▼
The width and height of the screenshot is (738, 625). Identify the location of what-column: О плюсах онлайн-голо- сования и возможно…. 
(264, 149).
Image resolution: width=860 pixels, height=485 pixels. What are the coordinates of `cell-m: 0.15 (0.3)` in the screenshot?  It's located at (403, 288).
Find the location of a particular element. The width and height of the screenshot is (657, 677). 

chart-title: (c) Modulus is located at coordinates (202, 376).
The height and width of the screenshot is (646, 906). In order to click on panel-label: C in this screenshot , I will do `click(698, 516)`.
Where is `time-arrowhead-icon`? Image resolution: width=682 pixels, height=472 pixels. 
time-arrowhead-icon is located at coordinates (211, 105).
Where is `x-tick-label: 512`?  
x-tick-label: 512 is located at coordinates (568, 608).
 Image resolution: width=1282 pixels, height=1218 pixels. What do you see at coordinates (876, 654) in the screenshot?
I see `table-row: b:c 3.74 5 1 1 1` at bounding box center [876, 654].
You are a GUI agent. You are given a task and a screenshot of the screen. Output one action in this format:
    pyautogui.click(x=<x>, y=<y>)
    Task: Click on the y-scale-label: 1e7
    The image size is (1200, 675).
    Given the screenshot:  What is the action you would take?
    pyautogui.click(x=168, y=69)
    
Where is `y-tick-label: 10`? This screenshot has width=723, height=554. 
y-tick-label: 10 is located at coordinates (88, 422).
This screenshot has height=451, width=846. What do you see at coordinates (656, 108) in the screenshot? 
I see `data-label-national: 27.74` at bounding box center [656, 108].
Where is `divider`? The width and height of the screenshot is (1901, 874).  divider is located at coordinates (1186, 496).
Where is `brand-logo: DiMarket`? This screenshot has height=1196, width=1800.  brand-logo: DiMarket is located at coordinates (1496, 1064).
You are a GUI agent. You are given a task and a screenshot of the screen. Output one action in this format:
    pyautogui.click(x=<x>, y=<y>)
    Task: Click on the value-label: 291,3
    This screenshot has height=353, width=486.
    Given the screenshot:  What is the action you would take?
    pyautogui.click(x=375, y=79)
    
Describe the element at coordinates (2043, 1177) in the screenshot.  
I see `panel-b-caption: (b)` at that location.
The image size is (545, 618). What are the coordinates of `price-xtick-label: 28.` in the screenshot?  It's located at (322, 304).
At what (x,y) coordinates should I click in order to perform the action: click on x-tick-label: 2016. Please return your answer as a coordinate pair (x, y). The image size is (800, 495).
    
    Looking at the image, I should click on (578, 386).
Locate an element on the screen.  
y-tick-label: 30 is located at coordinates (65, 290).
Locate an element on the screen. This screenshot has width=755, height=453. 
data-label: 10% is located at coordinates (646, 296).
▲
Task brief:
Convert the lines above into a JSON array of strings, one string per line and no strings for blank lines.

Result of the exercise:
[
  "The width and height of the screenshot is (738, 625). Identify the location of what-column: О плюсах онлайн-голо- сования и возможно…. ",
  "(264, 149).",
  "Image resolution: width=860 pixels, height=485 pixels. What are the coordinates of `cell-m: 0.15 (0.3)` in the screenshot?  It's located at (403, 288).",
  "Find the location of a particular element. The width and height of the screenshot is (657, 677). ",
  "chart-title: (c) Modulus is located at coordinates (202, 376).",
  "The height and width of the screenshot is (646, 906). In order to click on panel-label: C in this screenshot , I will do `click(698, 516)`.",
  "Where is `time-arrowhead-icon`? Image resolution: width=682 pixels, height=472 pixels. ",
  "time-arrowhead-icon is located at coordinates (211, 105).",
  "Where is `x-tick-label: 512`?  ",
  "x-tick-label: 512 is located at coordinates (568, 608).",
  " Image resolution: width=1282 pixels, height=1218 pixels. What do you see at coordinates (876, 654) in the screenshot?",
  "I see `table-row: b:c 3.74 5 1 1 1` at bounding box center [876, 654].",
  "You are a GUI agent. You are given a task and a screenshot of the screen. Output one action in this format:",
  "    pyautogui.click(x=<x>, y=<y>)",
  "    Task: Click on the y-scale-label: 1e7",
  "    The image size is (1200, 675).",
  "    Given the screenshot:  What is the action you would take?",
  "    pyautogui.click(x=168, y=69)",
  "Where is `y-tick-label: 10`? This screenshot has width=723, height=554. ",
  "y-tick-label: 10 is located at coordinates (88, 422).",
  "This screenshot has height=451, width=846. What do you see at coordinates (656, 108) in the screenshot? ",
  "I see `data-label-national: 27.74` at bounding box center [656, 108].",
  "Where is `divider`? The width and height of the screenshot is (1901, 874).  divider is located at coordinates (1186, 496).",
  "Where is `brand-logo: DiMarket`? This screenshot has height=1196, width=1800.  brand-logo: DiMarket is located at coordinates (1496, 1064).",
  "You are a GUI agent. You are given a task and a screenshot of the screen. Output one action in this format:",
  "    pyautogui.click(x=<x>, y=<y>)",
  "    Task: Click on the value-label: 291,3",
  "    This screenshot has height=353, width=486.",
  "    Given the screenshot:  What is the action you would take?",
  "    pyautogui.click(x=375, y=79)",
  "Describe the element at coordinates (2043, 1177) in the screenshot.  ",
  "I see `panel-b-caption: (b)` at that location.",
  "The image size is (545, 618). What are the coordinates of `price-xtick-label: 28.` in the screenshot?  It's located at (322, 304).",
  "At what (x,y) coordinates should I click in order to perform the action: click on x-tick-label: 2016. Please return your answer as a coordinate pair (x, y). The image size is (800, 495).",
  "    Looking at the image, I should click on (578, 386).",
  "Locate an element on the screen.  ",
  "y-tick-label: 30 is located at coordinates (65, 290).",
  "Locate an element on the screen. This screenshot has width=755, height=453. ",
  "data-label: 10% is located at coordinates (646, 296)."
]